The country has not won a medal in the biennial meet since it returned to competition in 2015, and everybody’s looking at De Brito—and his motley crew of young players and handful of stars—to perform.
“We at the FIVB are always seeking to grow our sport and the most effective way to achieve this is by reinvesting the money that comes from the sport back into volleyball,” said FIVB president Ary Graça in a statement.
“The PNVF (Philippine National Volleyball Federation) has laid out a road map for the development of the sport in the Philippines. I am excited to see the progress that is made over the next seven months with the FIVB coaching,” added Graça.
Despite the pandemic limitations, the Philippines fielded two teams in the Asian Women’s Clubs in Thailand last August, but ended up sixth and seventh.
Still, volleyball officials are confident they have fine-tuned the national team enough to veer away from the superstar-driven approach which, even though it thrilled the fans, was not successful in the past.
Now PNVF president Ramon “Tats” Suzara said they are even expanding talent search down to the 16-under. In fact, one of them has already stood out: The 16-year-old, 5-foot-8 heavy scorer Casiey Dongallo of California School.

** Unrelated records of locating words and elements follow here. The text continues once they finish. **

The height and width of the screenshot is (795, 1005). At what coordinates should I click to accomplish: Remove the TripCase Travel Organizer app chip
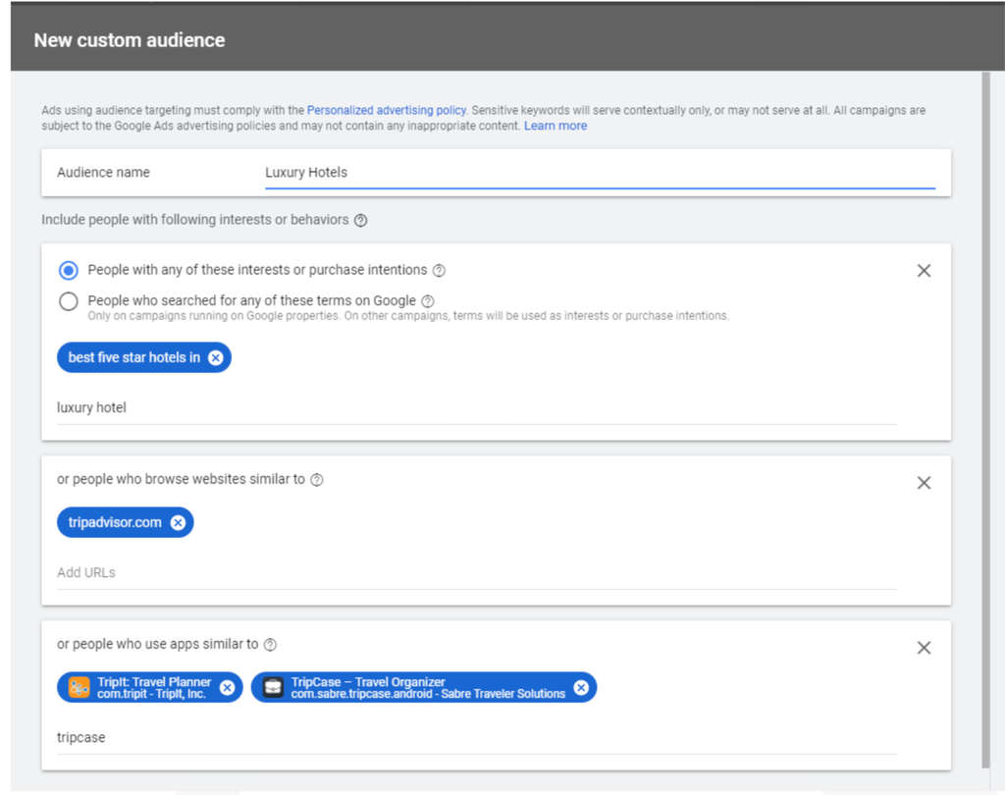click(581, 688)
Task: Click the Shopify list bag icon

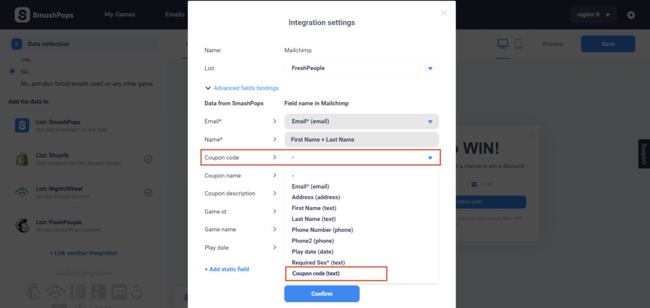Action: [22, 159]
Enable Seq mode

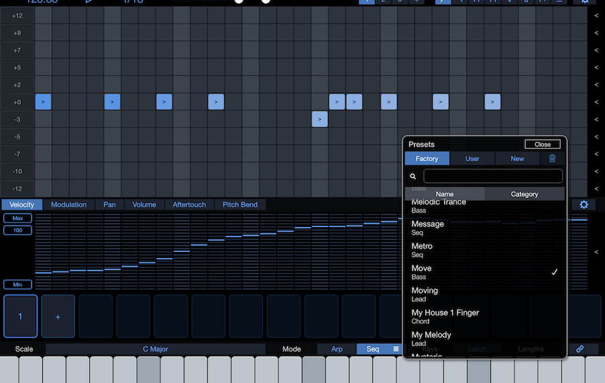coord(372,349)
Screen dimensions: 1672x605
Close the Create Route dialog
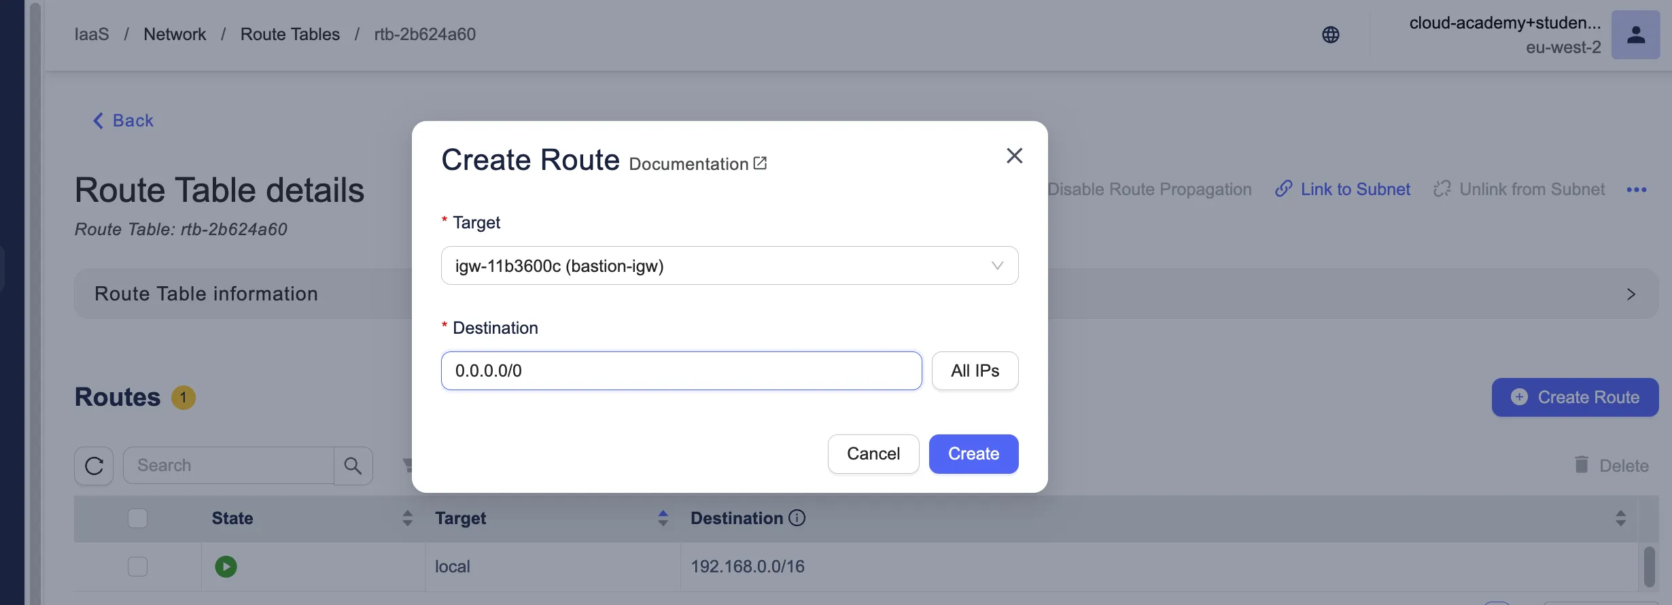coord(1014,156)
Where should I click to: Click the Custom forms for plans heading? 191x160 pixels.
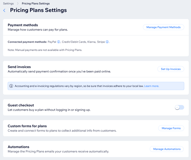coord(27,126)
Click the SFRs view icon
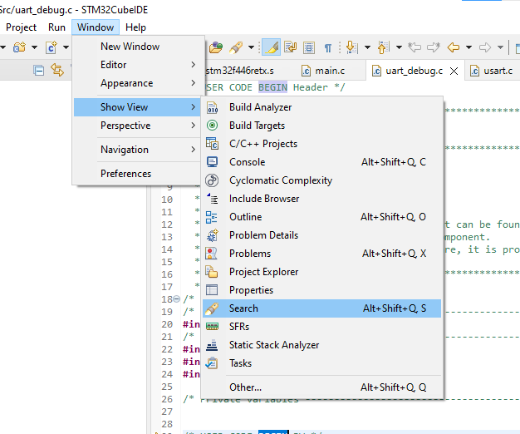 (212, 327)
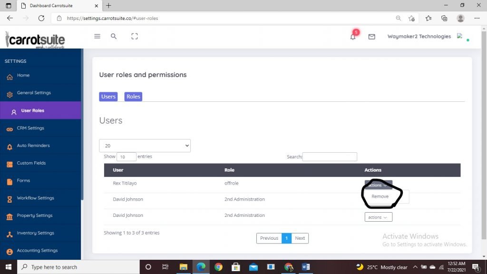Open the 20 entries dropdown
The image size is (487, 274).
tap(145, 146)
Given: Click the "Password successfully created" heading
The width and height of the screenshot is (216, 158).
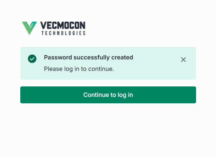Looking at the screenshot, I should pyautogui.click(x=88, y=57).
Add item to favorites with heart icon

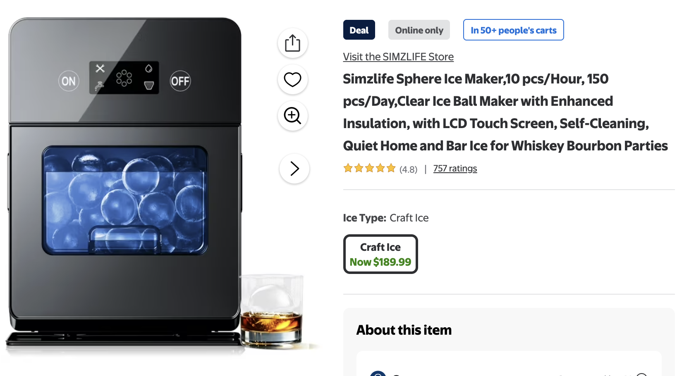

Dongallo was one of the best scorers during the Champions League in Lipa City, Batangas, a performance that prompted De Brito to say: “There is light at the end of the tunnel.”
De Brito said he’s getting the hang of the Filipino volleyball culture, which he said is key in molding it into an international heavyweight that it used to be. “But there’s a lot to improve on,” he said.
“I envision a bright future for the Philippine women’s volleyball team. It will take time, but we have now diligently started laying the foundations,” said De Brito. “The goal is to be at par with the best in Asia.”
That used to be the case, with the Philippines a past SEA Games giant, winning six gold medals from 1977 to 1993. It also once placed fifth in Asian Championship (1983) and wound up 18th in the World Championships in 1974.
“We can already see the results of his (De Brito) work and are looking to expand this development to our men’s team in the future,” said Suzara.